- A series of good harvest could put too much pressure on the agency that has to keep buying additional stock.
- Costs in storing and security of stockpiles.
- Stock may be perishable, so agencies lose money by having to destroy their stock.
- A series of poor harvests may lead to the agency running out of stock.
Considering this, what are the drawbacks of buffer stock?
The big downside to buffer stocks is that they provide a subsidy to agricultural markets, causing market distortions and possibly impairing efficiency. In a normal, unsubsidized corn market, for example, farmers would stop planting corn and switch to something else if the market became glutted.
Similarly, what problems are associated with the high level of buffer stock?
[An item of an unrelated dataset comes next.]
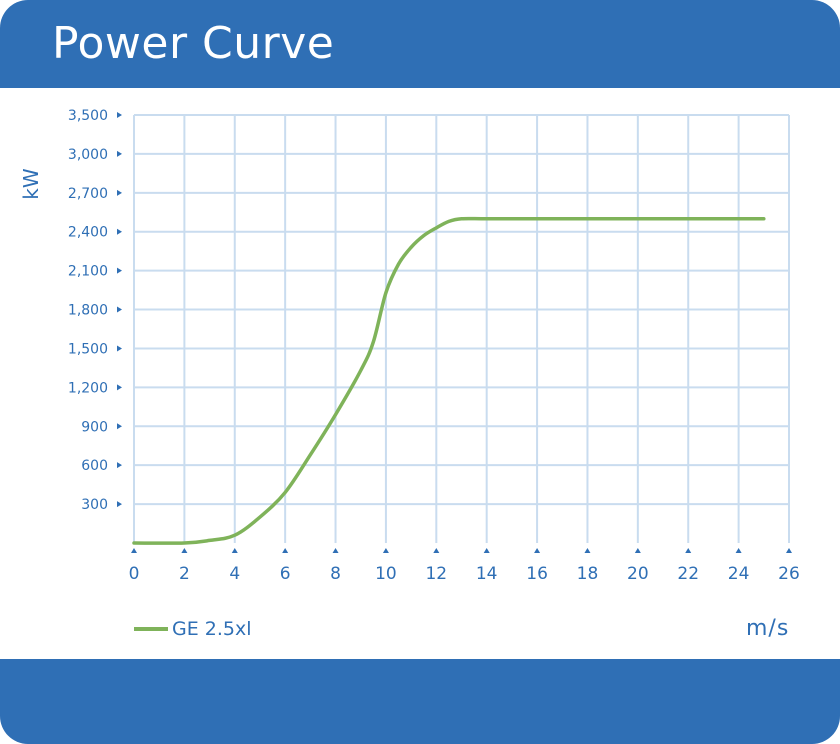 The height and width of the screenshot is (744, 840). I want to click on y-tick-label: 1,200, so click(88, 388).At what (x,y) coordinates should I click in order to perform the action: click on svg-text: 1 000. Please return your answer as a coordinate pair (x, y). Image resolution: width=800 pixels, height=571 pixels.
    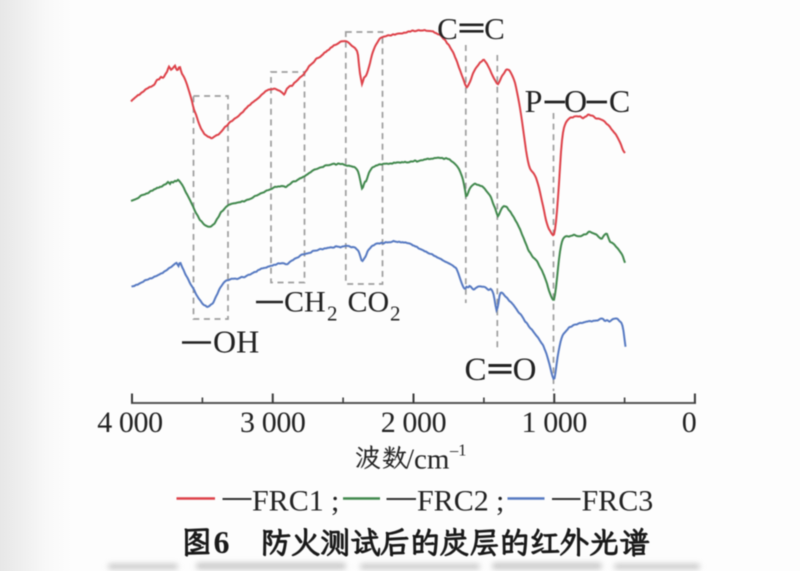
    Looking at the image, I should click on (555, 422).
Problems of buffer stocks Cost of buying excess supply could become quite high for the government and may require higher taxes. Minimum prices and buffer stocks could encourage oversupply as farmers know any surplus will be bought.
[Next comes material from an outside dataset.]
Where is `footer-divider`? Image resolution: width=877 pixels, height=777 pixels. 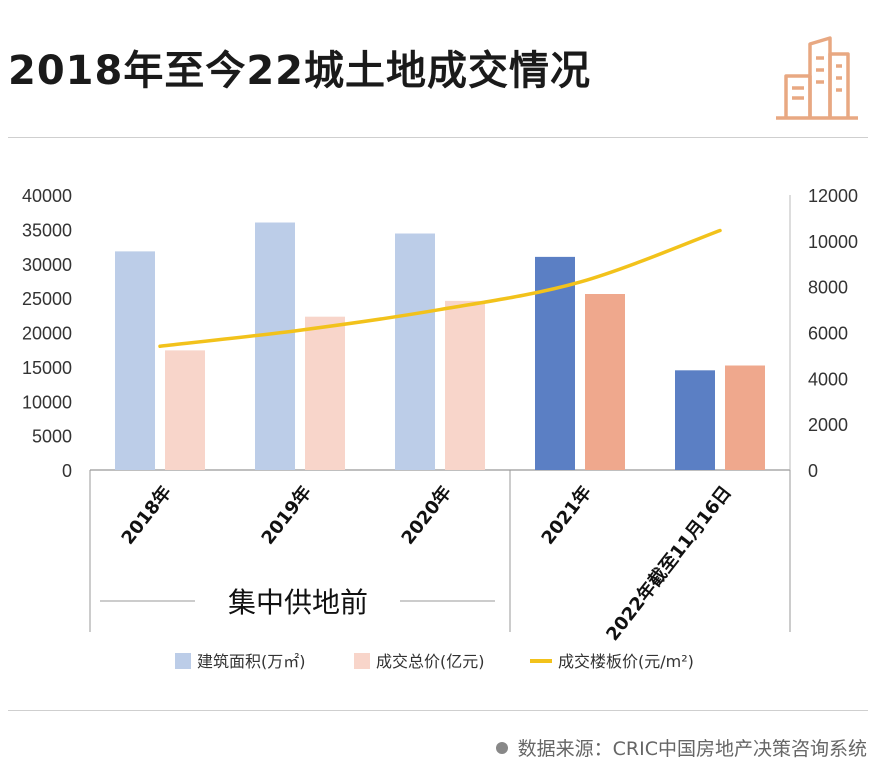 footer-divider is located at coordinates (438, 710).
Likewise, what are the advantages of buffer stock?
Advantages of a successful buffer-stock scheme: Stable prices help maintain farmers incomes and improve the incentive to grow legal crops. Stability enables capital investment in agriculture needed to lift agricultural productivity.
Why does government hold a buffer stock?
Buffer stock scheme. A scheme established and funded by the Government to control prices in key markets (e.g. soft commodities). The scheme works by actively buying and selling the goods produced in the market, so that market prices are stabilised. This policy is used in markets that suffer from volatile prices.